To download a fact sheet on Collaboration, click here.
To download graphic click here.
Shown to improve productivity, collaboration tools are proliferating. Problem is, companies may soon have more collaborative tools than they know what to do with.
As the old Irish proverb goes, "Many hands make light work." That, of course, is the idea behind every collaborative technology, from two-man saws to Web conferencing. Only recently, however, has the variety of networked software aimed at corporations reached the point where it can be taken seriously.
Gartner Inc. defines collaboration as "a process, supported by a wide variety of technologies, that occurs when two or more people take actions in pursuit of shared high-level goals." Jared Spataro, director of collaborative solutions with Open Text Corp., a Waterloo, Ont.-based vendor of enterprise content-management software, says, "Business is the intersection of people, process and information. Collaboration is nothing more or less than making sure people are tightly integrated at that intersection." Those definitions are true enough, but may try too hard.

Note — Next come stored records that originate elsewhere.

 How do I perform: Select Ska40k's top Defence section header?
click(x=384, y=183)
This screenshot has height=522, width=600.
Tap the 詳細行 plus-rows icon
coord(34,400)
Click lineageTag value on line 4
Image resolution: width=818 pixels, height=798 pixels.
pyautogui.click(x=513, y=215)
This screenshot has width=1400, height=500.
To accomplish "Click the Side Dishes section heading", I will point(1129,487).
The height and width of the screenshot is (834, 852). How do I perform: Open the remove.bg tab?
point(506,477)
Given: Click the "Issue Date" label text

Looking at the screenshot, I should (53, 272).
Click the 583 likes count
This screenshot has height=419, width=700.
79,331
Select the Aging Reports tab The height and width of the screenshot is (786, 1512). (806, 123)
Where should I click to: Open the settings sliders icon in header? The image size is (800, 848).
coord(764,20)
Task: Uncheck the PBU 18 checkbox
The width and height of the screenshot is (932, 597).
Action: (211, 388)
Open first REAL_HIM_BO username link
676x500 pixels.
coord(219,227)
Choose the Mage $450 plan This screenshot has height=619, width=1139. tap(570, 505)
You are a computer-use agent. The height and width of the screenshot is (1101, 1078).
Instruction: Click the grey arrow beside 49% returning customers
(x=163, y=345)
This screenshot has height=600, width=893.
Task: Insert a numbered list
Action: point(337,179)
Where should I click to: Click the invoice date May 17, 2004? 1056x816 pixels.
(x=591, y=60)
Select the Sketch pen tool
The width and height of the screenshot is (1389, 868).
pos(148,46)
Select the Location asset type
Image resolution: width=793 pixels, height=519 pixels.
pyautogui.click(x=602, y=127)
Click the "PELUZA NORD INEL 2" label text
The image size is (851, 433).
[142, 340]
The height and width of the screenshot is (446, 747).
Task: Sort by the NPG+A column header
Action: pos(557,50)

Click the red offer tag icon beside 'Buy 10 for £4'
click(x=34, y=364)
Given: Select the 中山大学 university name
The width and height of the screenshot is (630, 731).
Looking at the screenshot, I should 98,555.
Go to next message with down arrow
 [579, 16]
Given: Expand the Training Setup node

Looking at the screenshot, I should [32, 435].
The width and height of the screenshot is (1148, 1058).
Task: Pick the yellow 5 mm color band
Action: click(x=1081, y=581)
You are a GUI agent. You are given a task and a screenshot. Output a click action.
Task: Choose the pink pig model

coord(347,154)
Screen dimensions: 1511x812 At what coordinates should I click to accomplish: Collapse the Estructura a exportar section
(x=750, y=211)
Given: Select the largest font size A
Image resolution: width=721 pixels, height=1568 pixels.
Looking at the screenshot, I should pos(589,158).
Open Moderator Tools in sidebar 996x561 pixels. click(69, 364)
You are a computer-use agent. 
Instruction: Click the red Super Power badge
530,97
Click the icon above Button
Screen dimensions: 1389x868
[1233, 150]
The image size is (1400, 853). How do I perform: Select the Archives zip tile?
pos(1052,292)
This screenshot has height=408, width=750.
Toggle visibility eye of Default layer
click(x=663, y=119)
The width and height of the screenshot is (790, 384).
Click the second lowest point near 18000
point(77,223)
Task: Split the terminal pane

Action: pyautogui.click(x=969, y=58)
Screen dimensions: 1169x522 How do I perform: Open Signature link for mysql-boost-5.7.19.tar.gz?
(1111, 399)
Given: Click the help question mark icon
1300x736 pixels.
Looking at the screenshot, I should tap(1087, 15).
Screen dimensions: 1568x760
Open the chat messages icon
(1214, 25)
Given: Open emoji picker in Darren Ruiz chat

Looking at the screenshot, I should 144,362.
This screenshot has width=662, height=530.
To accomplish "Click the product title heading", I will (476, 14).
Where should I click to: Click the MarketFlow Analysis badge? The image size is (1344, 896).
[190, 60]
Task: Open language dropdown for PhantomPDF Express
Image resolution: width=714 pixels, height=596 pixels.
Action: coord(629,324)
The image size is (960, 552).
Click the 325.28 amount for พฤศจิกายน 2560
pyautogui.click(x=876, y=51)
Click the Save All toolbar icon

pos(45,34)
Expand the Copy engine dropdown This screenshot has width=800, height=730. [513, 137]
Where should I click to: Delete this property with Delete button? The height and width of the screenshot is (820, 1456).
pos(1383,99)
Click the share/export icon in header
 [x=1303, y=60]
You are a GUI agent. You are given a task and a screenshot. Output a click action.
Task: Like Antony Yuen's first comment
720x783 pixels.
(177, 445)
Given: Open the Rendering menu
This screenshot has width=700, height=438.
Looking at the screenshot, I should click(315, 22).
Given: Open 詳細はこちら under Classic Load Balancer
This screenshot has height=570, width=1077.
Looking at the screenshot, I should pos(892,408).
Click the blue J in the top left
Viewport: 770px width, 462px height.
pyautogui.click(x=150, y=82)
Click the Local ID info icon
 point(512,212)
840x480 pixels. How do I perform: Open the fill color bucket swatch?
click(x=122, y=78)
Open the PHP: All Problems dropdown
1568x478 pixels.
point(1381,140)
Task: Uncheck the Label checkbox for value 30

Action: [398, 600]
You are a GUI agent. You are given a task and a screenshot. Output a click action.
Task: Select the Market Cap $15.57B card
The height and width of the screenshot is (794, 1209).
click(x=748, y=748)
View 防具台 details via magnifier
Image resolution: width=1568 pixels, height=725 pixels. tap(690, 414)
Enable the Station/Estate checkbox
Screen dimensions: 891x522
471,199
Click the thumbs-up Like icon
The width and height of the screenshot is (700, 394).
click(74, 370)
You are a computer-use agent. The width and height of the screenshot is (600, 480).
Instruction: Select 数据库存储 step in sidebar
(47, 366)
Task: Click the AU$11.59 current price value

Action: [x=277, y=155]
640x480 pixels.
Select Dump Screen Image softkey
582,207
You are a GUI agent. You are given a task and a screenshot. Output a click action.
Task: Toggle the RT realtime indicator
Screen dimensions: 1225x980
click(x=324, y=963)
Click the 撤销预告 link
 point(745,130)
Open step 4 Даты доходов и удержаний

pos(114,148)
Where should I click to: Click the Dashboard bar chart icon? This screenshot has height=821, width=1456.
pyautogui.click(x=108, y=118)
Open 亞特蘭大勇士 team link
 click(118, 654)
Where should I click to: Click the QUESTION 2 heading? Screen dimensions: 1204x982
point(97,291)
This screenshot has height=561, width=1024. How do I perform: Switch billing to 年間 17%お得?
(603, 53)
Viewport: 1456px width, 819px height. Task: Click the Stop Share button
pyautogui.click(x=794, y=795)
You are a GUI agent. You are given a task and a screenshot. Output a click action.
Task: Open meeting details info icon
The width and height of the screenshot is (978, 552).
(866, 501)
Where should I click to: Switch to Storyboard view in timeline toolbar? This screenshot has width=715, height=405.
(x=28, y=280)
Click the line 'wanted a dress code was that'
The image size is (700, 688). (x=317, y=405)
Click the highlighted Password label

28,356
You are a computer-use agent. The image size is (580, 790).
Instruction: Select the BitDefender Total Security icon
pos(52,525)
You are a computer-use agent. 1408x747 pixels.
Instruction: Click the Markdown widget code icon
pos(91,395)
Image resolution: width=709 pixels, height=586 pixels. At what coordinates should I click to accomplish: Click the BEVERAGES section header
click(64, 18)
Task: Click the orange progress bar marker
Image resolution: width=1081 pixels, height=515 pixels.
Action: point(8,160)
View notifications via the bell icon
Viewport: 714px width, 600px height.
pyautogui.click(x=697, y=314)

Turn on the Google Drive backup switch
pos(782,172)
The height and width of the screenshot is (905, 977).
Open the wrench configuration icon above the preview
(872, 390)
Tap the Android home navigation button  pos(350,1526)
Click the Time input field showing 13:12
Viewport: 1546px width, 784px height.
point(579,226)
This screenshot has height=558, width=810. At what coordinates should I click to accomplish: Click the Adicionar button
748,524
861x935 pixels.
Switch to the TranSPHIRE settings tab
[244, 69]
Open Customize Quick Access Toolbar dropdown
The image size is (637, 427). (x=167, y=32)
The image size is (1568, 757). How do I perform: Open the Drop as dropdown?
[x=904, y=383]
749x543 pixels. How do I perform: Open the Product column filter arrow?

Simply put, collaborative software can be useful any time an exchange of information is needed for people to work well together. It can improve coordination between geographically remote sites, streamline specific processes and increase productivity.
"At the end of the day, collaboration is a productivity play," says Bruce Richardson, a senior vice president with Boston-based AMR Research Inc. Superior collaboration can translate into faster time to market, shorter cycle times, improved customer responsiveness, regulatory compliance or any number of other corporate imperatives. Collaboration tools can also eliminate delays common with other modes of communication, such as the phone and e-mail, and create a place—say a Web site or an online conference room—for people to work together toward common goals. Or, to look at it another way, now that economists have unequivocally linked IT to individual productivity growth, corporations want to extend those productivity gains to groups and even entire organizations.
Take Chicago-based Grant Thornton LLP, a firm that provides accounting and business advisory services to midsize companies. Four years ago, Grant Thornton began exploring more cost-effective and efficient ways to keep its roster of 3,500 professionals, mostly consultants and accountants, up to date on frequently changing regulatory legislation, and evolving accounting and tax assurance practices. The goal: to improve the quality of work for clients, sure, but also to meet a licensing requirement to provide a certain number of continuing-education hours to its staff each year. This ongoing education requirement, as well as volatile business travel costs, prompted CIO David Holyoak to investigate Web-based alternatives to live training sessions that had been conducted all over the country. After evaluating a dozen vendors, Holyoak went with Lexington, Mass.-based Centra Software Inc.s Web-based learning software.
Today, Grant Thornton uses Centra for all manner of online meetings. It has adapted its training content for online presentation and added interactive features such as chat (which allows for more give-and-take among training participants and trainers) and polling (which lets the firm quickly "take the pulse" of a group of participants to see how well the information is being received and understood). Holyoak acknowledges that while the cost savings and efficiency are clear, effectiveness is more difficult to measure. "When users are sitting in a remote location, we sometimes wonder: Are they paying attention? Are they multitasking? We know the training is good, but is it being effectively received?"
Holyoak also recalls a conundrum faced by the firm in November 2001, when many partners were reluctant to travel in the wake of Sept. 11, yet the firm was obligated by its partnership agreement to hold an annual meeting so that partners could tend to issues facing the company in the coming year. Grant Thornton held the two-day meeting via Centras Web-conferencing software, thus satisfying its obligation while respecting partners concerns.
For many CIOs, the key challenge now, and for the next two years, will be to get a better handle on their collaboration assets. Says David Coleman, managing director of Collaborative Strategies LLC, a San Francisco-based consultancy: "The marketing guy brings in WebEx while the head of sales is using Open Text. Multiply that by dozens of groups and the complexity quickly becomes unwieldy, especially for the CIO ultimately charged with overseeing it all." CIOs should start by taking inventory of the tools that have been brought in by individual groups or business units over the past several years. Next, they need to understand exactly how each of those tools is being used, and by whom. This is also a good time for CIOs to look for business processes that might benefit from collaboration technology, just as Holyoak did with Centra at Grant Thornton.
Ask your CFO:
How much could we save on travel and phone costs through better collaboration?
Ask your business unit managers:
- What collaboration tools are currently in use in your department, by whom, and for what?Ask your COO:
- How much value are we getting from the collaboration tools we currently use throughout the enterprise?